Second, the rigid version of jFATCAT is used to calculate all-against-all 3D structure comparisons across all representative protein chains. This requires a significant amount of CPU time. Specifically, a client-server architecture has been developed that allows the user to easily run a large number of jobs in parallel (for details see http://www.renci.org/publications/techreports/TR-09-03.pdf). A total of 122 million alignments were calculated on the Open Science Grid, taking approximately 102 000 CPU hours. Another 18 million alignments were calculated on the San Diego Supercomputing Center (SDSC) Triton Cluster and local RCSB PDB servers. The alignment results were stored in ∼1 terabyte of XML files.

Weekly updates

Incremental updates to the all-against-all comparisons are run weekly using in-house RCSB PDB servers at the same time the PDB itself is updated. Every week new sequence clusters are calculated and missing alignments for newly added representative chains are calculated. At present, an average weekly update requires the calculation of about 1 million structure alignments.

3 DISCUSSION

The RCSB PDB website now provides a state of the art protein comparison tool that can be used as a web service and for local access. Further, pre-calculated all-against-all comparisons of sequences and 3D protein structures, respectively, are provided on a weekly basis. Currently, the calculations are done on a whole-chain basis. We are working on another set of comparisons using domain-based comparisons of all chains with an enhanced version of jCE that includes handling of circular permutations. An alternative is to use TOPS++FATCAT (Veeramalai et al., 2008), which provides a 10-fold speed up as compared to FATCAT. The domain assignment problem is non-trivial, and for newly released protein structures results are not immediately available from classifications like SCOP (Andreeva et al., 2008), or CATH (Cuff et al., 2009). Hence, we are investigating whether consensus based approaches like pDomains, (Alden et al., 2010), can guide which domain assignments to use for the automated calculations.

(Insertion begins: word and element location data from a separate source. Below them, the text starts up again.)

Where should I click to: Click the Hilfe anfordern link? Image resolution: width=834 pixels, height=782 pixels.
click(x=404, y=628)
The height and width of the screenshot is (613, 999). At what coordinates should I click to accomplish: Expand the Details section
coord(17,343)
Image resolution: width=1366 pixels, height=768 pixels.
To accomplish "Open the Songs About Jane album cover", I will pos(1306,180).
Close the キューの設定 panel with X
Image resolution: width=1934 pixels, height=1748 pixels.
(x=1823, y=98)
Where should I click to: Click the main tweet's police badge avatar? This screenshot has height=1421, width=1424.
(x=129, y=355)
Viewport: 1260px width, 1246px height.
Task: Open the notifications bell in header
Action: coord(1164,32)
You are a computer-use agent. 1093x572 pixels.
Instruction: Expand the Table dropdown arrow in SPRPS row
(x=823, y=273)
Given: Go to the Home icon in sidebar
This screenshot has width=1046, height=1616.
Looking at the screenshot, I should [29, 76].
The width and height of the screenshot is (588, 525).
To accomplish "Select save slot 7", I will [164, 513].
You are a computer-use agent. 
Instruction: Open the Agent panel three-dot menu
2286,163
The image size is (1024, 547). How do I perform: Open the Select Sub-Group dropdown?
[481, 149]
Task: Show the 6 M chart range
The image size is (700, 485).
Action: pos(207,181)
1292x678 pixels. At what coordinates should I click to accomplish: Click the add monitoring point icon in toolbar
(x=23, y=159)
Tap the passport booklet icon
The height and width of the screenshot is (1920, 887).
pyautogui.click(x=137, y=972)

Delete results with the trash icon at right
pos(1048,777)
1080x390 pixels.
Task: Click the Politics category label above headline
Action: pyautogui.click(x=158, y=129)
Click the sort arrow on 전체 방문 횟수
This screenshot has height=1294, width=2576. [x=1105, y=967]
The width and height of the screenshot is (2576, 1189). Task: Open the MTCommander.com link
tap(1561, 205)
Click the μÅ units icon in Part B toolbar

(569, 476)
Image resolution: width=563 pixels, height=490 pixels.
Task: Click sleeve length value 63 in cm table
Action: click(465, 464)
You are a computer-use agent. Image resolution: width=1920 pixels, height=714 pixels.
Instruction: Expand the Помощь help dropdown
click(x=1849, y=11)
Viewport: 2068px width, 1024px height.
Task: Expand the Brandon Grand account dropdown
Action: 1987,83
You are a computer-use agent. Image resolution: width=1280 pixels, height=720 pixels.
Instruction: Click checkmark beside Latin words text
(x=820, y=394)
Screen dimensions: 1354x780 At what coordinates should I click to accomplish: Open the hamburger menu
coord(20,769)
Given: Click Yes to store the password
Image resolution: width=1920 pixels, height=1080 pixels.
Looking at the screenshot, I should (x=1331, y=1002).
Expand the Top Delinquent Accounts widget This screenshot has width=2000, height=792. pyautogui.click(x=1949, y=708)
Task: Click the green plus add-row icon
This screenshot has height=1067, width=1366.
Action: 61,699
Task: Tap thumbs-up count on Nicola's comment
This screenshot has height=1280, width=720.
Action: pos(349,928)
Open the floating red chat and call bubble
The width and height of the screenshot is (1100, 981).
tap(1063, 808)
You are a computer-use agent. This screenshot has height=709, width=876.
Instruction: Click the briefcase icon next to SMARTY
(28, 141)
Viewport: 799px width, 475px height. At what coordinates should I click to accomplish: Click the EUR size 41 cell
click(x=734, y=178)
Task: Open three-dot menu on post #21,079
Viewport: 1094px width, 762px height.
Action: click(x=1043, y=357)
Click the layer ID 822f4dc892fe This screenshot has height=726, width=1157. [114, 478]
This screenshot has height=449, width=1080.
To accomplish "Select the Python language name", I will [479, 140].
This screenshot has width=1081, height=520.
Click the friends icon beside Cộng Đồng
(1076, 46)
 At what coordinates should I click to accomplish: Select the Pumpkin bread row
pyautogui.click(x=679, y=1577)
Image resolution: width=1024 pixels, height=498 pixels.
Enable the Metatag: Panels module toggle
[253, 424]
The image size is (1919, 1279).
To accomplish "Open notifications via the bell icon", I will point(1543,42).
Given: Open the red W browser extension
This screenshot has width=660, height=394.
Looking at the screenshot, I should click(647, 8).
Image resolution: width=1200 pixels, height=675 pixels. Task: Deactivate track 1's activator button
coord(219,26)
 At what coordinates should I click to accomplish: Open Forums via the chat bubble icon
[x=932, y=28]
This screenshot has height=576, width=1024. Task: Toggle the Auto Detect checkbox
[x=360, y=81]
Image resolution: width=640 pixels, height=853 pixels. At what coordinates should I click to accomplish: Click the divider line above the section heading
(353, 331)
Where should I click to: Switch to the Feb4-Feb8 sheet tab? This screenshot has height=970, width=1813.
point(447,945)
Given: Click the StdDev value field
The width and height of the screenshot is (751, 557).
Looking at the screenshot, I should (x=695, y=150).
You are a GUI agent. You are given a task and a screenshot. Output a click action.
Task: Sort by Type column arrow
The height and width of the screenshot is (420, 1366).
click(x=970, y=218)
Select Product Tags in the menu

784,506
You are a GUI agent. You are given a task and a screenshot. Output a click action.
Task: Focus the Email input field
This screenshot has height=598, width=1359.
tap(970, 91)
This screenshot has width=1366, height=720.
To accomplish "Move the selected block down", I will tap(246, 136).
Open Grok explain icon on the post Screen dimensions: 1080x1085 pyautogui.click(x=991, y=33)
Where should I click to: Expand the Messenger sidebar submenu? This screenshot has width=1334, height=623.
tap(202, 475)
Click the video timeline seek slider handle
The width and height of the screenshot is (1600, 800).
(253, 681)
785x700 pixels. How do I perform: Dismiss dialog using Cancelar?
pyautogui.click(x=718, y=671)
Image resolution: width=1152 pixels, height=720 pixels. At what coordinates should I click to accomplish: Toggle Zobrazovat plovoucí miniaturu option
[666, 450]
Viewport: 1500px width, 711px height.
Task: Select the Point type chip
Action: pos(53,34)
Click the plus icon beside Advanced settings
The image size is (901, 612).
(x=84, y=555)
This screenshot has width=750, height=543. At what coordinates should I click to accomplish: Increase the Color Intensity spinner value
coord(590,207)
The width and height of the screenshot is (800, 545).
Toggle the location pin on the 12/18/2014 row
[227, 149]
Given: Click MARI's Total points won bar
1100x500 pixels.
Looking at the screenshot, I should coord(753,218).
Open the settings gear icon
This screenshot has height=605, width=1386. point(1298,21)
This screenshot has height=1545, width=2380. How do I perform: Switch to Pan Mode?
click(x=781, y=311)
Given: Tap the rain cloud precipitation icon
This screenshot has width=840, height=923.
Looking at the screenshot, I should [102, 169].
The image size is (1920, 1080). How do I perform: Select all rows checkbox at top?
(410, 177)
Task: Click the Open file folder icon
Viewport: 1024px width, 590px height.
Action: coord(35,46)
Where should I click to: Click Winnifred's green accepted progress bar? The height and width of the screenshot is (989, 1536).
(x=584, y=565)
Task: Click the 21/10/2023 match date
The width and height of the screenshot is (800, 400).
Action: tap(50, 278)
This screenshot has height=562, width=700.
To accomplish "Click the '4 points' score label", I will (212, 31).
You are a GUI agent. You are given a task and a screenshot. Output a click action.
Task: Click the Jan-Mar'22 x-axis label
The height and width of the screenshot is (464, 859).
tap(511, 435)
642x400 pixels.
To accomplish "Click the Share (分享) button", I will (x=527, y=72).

Funding: The RCSB PDB is managed by two members of the RCSB: Rutgers and UCSD, and is funded by National Science Foundation (NSF), National Institute of General Medical Sciences, Department of Energy (DOE), National Library of Medicine, National Cancer Institute, National Institute of Neurological Disorders and Stroke and National Institute of Diabetes and Digestive and Kidney Diseases. The RCSB PDB is a member of the wwPDB. This work was supported by the RCSB PDB grant NSF DBI 0829586. Computation provided in part by the Open Science Grid funded by NSF and DOE, supported by OSG Engagement under NSF award number 0753335.

Conflict of Interest: none declared.